**Aim of the exercise:**
Give everything from "Task: Tick the checkbox for 瑞雲(1) venue row" down to "coord(30,18)" again, swapping "red" for "orange" and changing nothing else.

**Data excerpts:**
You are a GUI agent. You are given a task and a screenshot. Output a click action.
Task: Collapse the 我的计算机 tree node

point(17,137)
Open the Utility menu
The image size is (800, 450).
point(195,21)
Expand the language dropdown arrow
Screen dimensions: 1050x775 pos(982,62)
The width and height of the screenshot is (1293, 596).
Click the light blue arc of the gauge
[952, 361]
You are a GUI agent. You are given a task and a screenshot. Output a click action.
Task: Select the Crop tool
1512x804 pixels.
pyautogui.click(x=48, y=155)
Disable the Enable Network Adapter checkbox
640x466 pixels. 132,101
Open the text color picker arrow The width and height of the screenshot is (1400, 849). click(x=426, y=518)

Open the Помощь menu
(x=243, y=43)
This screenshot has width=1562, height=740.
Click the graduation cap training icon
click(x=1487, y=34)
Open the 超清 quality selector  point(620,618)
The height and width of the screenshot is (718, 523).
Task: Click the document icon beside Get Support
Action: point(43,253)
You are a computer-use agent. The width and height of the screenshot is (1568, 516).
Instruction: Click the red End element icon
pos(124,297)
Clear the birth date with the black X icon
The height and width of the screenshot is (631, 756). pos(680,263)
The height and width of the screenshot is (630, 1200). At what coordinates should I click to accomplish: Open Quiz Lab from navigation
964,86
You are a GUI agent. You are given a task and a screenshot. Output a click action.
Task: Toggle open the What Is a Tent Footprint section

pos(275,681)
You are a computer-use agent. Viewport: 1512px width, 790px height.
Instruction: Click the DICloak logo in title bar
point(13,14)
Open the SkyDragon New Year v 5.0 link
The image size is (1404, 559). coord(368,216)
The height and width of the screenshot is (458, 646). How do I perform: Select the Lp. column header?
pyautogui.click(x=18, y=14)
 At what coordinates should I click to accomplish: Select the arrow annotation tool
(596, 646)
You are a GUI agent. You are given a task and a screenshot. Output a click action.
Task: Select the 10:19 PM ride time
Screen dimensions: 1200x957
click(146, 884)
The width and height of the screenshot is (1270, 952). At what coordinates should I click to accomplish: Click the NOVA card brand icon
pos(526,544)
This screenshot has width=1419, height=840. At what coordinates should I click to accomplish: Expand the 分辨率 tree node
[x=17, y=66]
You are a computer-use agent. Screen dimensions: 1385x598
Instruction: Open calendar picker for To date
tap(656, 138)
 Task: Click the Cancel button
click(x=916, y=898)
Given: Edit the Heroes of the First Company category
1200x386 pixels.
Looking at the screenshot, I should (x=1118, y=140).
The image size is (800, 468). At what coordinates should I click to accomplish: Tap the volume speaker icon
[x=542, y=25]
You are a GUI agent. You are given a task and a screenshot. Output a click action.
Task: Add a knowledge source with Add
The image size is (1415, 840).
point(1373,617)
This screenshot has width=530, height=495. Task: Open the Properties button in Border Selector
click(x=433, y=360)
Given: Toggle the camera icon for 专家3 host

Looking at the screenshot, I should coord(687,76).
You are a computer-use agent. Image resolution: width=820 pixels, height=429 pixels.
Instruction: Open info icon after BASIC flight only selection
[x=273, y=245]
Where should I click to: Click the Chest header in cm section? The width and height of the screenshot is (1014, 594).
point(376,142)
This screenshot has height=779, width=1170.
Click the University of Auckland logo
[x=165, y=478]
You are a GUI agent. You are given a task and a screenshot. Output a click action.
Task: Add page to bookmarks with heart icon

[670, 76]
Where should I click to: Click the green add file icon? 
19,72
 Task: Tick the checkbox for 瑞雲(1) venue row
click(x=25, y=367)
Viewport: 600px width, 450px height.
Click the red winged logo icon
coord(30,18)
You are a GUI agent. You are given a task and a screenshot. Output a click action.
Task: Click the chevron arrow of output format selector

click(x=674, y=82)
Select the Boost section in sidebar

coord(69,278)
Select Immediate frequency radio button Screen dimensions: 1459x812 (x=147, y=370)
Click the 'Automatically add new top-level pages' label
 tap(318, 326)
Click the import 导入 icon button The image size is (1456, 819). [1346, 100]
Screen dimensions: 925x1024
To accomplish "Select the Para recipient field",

**Response to this task:**
 Task: Tick the checkbox for 瑞雲(1) venue row
click(x=25, y=367)
Viewport: 600px width, 450px height.
Click the orange winged logo icon
coord(30,18)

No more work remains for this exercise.